## Aim of the exercise
Copy out, from the data, each line containing the string "color".

## Data provided
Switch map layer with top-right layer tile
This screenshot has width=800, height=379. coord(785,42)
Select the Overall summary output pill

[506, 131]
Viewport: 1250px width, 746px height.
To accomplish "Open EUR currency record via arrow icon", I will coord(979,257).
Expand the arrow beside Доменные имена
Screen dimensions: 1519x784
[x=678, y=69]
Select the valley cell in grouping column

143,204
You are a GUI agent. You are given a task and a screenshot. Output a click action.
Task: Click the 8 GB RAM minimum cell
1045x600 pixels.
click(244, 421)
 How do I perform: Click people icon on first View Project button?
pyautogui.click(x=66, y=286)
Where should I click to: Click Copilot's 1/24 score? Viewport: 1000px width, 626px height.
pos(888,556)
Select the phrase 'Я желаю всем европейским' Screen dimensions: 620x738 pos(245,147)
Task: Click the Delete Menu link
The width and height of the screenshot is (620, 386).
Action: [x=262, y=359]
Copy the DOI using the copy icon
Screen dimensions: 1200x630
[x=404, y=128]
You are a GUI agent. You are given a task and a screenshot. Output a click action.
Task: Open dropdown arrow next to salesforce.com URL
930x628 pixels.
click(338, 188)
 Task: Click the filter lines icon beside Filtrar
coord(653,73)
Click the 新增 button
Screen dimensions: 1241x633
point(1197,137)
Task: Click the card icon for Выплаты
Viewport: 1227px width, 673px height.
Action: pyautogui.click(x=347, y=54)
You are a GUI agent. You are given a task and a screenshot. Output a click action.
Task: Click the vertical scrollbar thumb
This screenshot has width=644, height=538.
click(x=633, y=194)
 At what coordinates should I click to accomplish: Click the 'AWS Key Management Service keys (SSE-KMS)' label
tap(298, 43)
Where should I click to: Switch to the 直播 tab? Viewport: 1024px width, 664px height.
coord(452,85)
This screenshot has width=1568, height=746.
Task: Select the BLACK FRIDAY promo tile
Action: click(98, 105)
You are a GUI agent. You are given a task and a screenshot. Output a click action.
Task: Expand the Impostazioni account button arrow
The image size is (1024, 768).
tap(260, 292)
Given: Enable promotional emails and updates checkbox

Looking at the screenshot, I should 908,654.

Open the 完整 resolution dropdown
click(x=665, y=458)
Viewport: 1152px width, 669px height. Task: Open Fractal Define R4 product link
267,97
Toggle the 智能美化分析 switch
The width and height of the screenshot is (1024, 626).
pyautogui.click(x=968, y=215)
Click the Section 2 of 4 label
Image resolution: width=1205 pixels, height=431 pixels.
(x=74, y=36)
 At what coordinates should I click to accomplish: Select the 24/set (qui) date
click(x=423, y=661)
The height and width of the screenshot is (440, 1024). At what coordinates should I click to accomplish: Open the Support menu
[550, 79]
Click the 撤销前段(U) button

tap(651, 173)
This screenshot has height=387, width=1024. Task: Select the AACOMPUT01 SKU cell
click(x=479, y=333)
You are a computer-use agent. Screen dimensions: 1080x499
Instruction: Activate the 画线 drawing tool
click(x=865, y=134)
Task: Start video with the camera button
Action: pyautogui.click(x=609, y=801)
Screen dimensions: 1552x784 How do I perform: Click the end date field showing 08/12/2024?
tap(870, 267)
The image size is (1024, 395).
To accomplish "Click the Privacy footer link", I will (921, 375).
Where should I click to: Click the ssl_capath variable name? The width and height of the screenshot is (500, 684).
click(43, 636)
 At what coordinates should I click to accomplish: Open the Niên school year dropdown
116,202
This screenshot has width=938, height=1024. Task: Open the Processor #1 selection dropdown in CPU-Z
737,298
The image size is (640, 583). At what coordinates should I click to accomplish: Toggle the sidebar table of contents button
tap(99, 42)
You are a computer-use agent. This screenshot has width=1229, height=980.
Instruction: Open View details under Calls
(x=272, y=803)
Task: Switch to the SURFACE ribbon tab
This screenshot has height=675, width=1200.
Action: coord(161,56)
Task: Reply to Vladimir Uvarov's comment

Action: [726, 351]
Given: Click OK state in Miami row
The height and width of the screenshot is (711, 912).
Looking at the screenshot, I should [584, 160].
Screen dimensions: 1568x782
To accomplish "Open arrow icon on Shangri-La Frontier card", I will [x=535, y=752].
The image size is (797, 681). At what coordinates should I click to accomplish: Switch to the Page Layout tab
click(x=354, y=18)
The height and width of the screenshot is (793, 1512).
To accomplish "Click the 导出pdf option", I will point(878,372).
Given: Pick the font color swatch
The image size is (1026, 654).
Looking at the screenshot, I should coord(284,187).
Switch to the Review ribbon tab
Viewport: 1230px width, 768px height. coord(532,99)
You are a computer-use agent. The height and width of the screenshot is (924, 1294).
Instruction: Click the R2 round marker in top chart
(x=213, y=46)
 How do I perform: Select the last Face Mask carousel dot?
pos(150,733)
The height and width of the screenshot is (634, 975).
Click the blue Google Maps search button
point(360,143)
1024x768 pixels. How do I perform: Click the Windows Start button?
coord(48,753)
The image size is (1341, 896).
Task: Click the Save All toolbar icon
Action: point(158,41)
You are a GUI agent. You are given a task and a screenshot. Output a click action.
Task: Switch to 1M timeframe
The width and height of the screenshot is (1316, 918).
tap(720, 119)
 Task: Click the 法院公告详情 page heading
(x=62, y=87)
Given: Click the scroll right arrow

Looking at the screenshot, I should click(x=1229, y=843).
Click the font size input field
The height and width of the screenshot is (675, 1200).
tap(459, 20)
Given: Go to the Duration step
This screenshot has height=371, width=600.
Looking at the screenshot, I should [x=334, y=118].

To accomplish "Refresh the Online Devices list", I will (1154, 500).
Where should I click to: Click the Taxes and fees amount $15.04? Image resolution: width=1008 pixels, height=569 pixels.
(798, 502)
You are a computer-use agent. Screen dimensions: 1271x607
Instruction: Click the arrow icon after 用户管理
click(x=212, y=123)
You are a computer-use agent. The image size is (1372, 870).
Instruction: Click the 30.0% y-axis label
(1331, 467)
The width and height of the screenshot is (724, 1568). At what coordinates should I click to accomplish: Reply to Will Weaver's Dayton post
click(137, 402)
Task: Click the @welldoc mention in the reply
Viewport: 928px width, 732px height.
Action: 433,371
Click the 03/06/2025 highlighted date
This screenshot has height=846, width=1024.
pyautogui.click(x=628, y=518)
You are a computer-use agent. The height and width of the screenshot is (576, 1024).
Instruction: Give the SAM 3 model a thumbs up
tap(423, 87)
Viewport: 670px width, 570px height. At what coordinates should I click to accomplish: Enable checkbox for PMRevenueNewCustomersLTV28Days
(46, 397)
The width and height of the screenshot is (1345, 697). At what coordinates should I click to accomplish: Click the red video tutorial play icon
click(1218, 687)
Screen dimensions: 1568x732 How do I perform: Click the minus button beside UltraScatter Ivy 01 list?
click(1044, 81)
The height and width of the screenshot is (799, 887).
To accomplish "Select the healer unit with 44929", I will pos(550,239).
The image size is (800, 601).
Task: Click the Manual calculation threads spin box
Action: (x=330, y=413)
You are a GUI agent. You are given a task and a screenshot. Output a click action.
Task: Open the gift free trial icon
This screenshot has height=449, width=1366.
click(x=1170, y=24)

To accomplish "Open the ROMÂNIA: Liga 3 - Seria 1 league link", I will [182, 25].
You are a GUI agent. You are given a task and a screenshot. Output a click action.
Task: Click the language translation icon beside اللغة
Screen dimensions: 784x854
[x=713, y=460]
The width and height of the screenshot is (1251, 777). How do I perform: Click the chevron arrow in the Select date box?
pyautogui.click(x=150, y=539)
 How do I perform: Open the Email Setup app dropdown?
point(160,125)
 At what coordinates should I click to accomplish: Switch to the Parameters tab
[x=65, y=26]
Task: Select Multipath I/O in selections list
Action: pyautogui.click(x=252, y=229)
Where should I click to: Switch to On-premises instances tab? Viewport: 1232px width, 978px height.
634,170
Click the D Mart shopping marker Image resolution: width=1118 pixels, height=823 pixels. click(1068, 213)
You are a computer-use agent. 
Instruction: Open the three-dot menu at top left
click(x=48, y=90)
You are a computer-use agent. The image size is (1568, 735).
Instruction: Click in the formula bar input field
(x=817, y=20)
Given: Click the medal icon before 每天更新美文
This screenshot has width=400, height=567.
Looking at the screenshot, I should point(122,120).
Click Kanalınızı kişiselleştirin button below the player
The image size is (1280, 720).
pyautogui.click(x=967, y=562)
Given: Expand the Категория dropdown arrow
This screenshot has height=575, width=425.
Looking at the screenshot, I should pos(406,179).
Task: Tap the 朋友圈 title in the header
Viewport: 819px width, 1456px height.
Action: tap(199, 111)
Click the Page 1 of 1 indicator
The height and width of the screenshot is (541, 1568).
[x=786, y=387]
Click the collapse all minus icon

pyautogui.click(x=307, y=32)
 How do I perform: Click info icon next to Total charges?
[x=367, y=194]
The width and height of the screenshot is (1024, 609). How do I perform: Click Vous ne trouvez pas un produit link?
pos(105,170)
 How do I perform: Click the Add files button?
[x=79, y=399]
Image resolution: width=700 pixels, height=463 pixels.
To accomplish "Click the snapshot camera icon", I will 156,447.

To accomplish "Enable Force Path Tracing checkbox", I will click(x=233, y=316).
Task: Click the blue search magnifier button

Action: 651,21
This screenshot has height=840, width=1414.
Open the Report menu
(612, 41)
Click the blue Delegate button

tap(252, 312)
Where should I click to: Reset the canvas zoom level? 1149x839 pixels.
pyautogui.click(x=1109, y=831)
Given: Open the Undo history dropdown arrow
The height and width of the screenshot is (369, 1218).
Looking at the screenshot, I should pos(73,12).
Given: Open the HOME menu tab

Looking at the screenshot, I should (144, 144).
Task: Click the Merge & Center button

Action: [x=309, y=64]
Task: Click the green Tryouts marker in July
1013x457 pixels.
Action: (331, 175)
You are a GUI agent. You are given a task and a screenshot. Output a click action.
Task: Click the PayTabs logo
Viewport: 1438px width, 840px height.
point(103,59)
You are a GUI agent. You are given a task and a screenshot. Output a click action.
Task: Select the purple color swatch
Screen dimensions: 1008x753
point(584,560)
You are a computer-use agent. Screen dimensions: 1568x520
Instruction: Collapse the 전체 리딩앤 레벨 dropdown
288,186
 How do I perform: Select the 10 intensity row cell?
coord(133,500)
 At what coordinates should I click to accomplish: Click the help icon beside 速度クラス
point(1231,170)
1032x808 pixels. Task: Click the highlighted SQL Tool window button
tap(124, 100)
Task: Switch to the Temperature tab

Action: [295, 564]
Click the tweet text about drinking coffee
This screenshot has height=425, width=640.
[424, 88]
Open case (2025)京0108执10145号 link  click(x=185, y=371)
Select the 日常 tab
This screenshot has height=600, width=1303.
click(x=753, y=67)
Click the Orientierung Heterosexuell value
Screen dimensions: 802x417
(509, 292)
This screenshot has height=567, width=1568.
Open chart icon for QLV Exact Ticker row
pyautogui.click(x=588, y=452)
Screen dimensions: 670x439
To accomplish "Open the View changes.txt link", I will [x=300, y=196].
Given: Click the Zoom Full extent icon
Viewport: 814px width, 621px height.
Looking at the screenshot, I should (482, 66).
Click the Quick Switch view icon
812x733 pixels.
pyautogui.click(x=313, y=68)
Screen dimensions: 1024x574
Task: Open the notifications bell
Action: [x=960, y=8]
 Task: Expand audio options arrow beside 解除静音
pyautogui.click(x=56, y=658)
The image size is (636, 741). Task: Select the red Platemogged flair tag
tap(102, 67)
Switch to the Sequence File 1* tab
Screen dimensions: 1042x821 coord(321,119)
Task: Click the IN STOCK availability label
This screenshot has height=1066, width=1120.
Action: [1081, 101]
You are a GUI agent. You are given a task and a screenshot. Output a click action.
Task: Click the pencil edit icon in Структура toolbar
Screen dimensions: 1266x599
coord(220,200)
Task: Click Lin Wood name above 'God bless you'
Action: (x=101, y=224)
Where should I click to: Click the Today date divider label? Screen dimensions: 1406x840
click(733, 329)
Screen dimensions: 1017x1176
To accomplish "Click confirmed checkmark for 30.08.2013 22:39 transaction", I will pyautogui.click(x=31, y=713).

## Output of the exercise
Given: Pick the font color swatch
Task: Select the purple color swatch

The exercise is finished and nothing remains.